Dataset: Begin

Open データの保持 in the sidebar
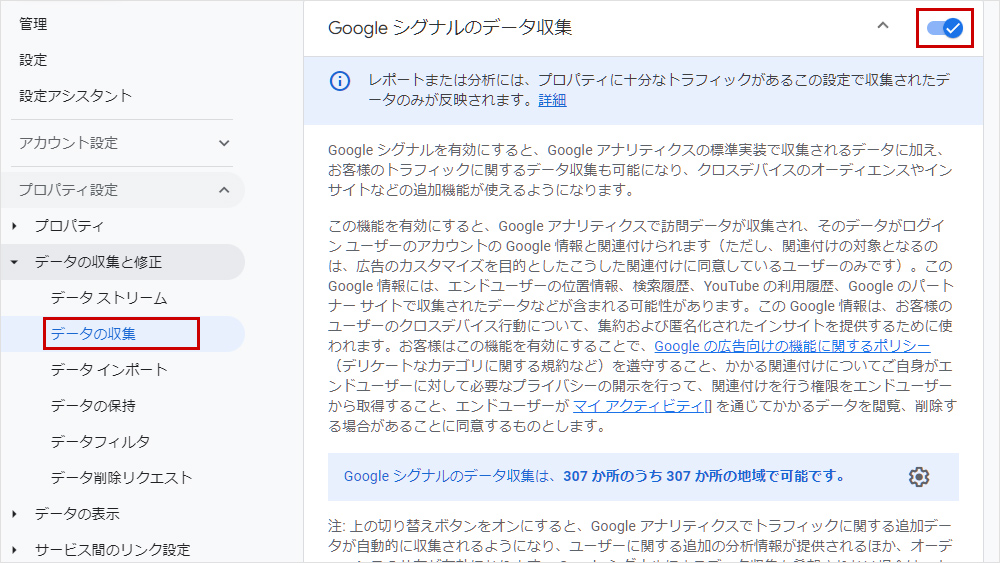The width and height of the screenshot is (1000, 563). click(93, 406)
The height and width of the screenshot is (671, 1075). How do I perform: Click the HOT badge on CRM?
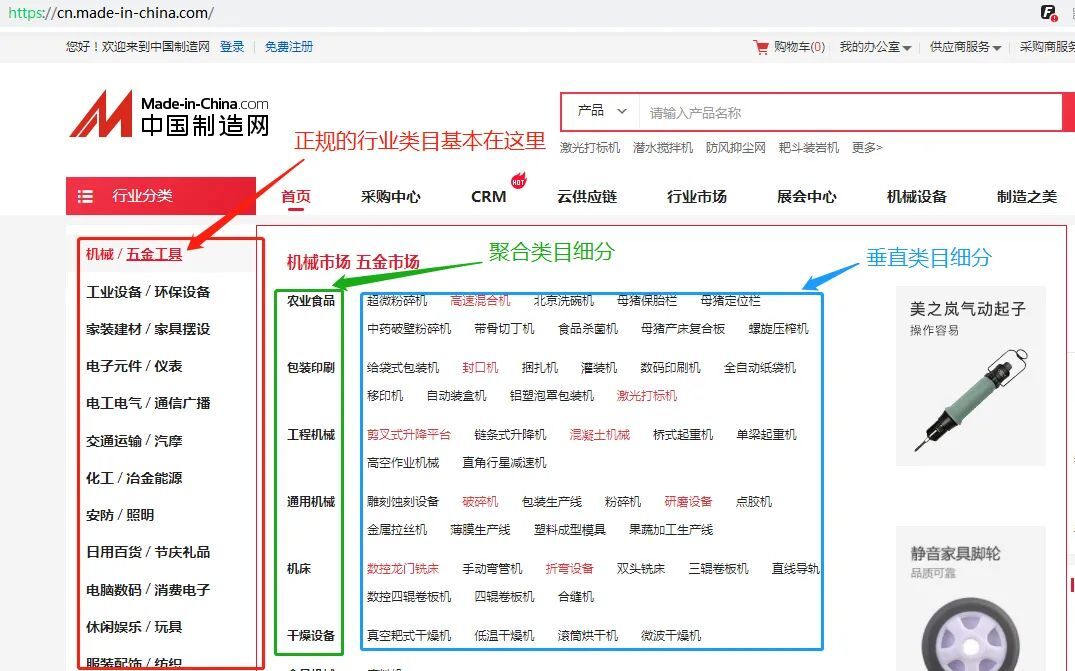click(518, 181)
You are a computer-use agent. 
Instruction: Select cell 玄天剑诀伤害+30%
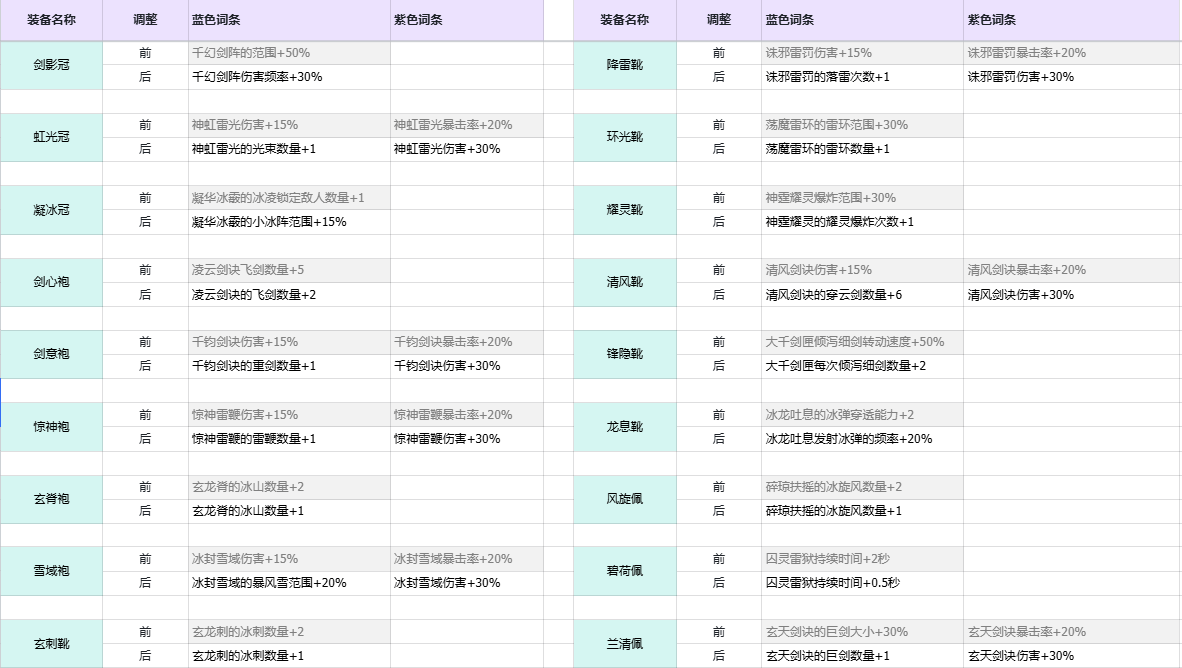[1073, 656]
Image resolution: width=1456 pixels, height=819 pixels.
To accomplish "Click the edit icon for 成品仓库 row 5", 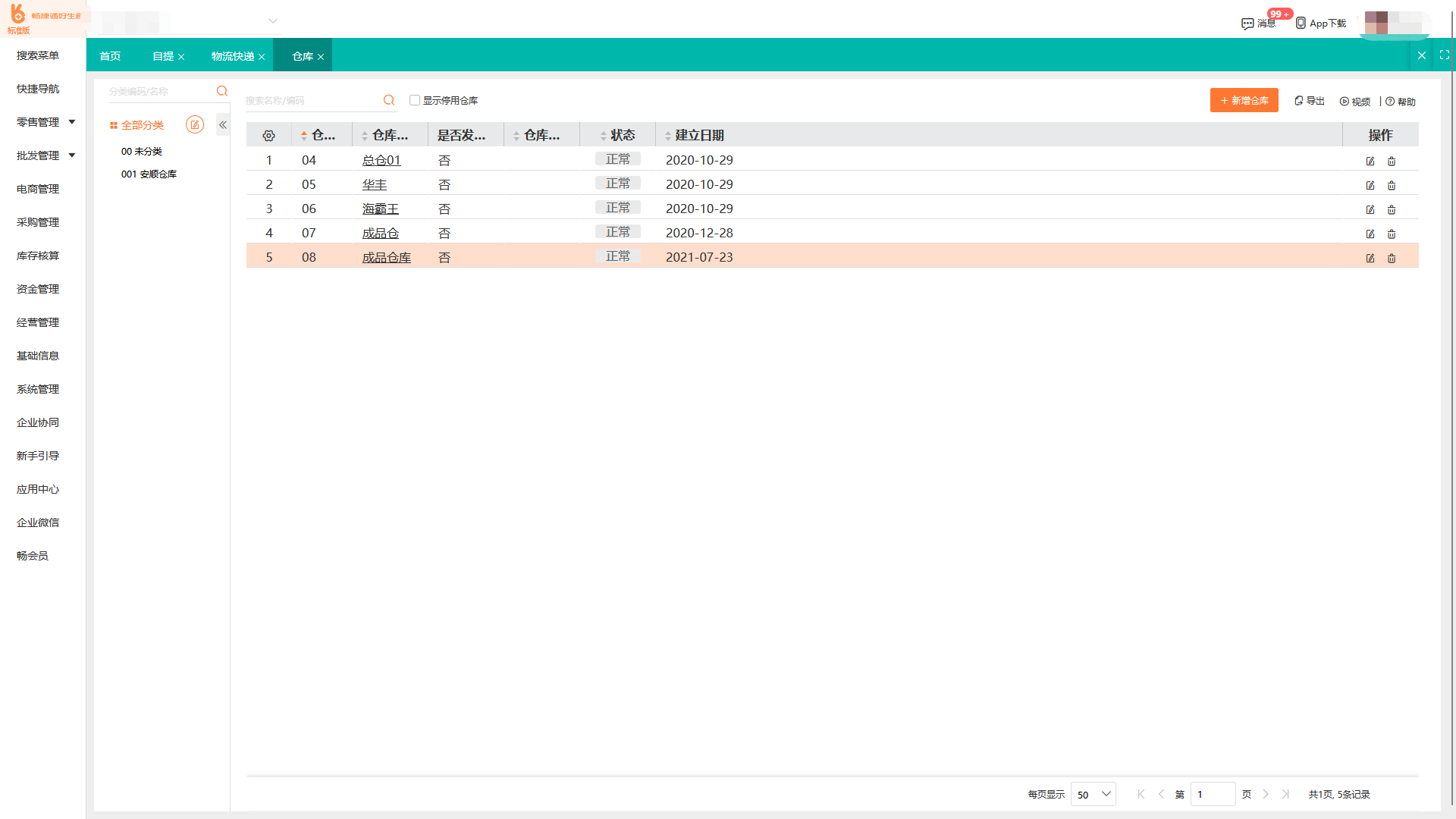I will coord(1370,257).
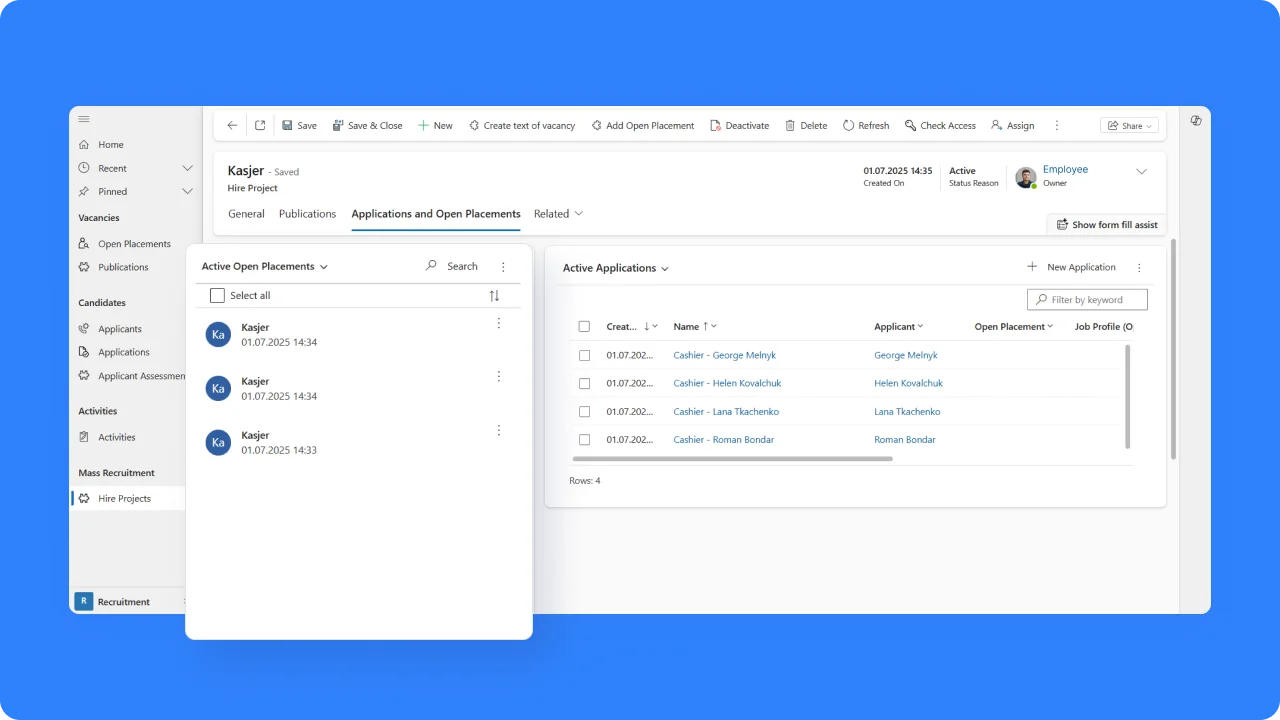This screenshot has height=720, width=1280.
Task: Tick checkbox for Cashier - Roman Bondar row
Action: (585, 440)
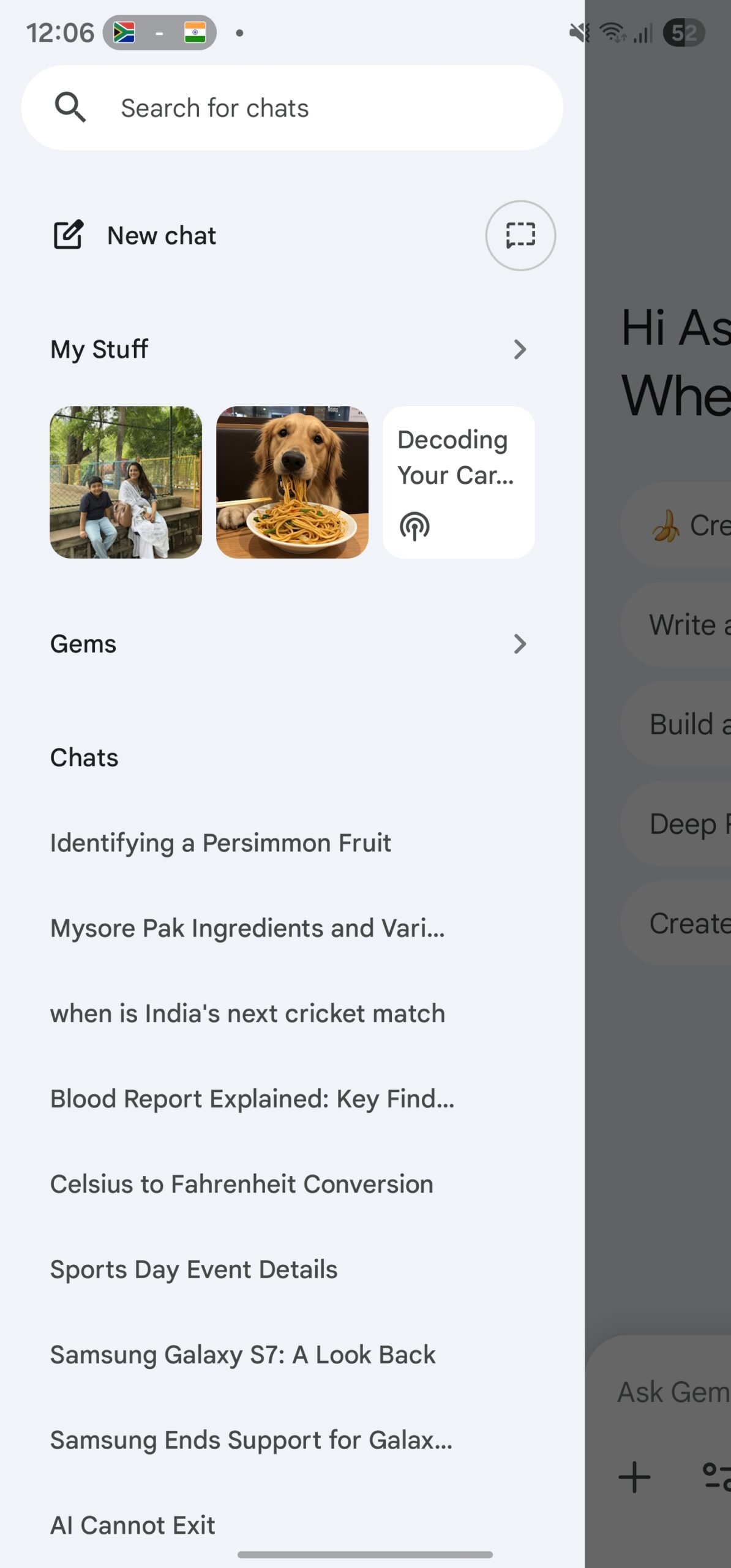Tap the search magnifier icon

(70, 108)
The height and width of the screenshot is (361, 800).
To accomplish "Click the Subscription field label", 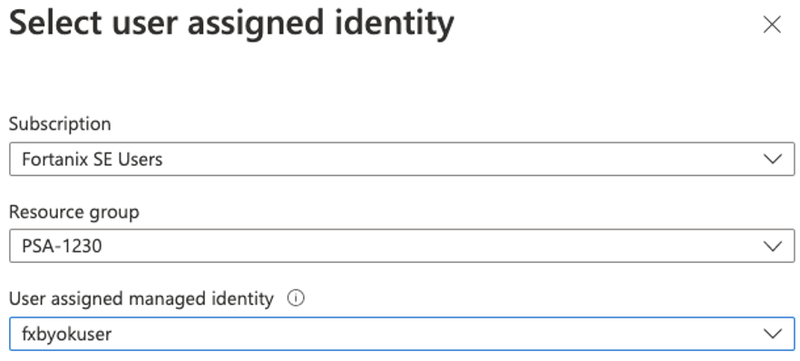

Dataset: End

▶ Task details: Extract, word for word, each line from the top of the data down to and including the line with "You are a computer-use agent."; skip the pictures.

▶ Answer section:
Open データの保持 in the sidebar
The width and height of the screenshot is (1000, 563). click(93, 406)
The height and width of the screenshot is (671, 1075). How do I perform: Click the HOT badge on CRM?
click(518, 181)
You are a computer-use agent. 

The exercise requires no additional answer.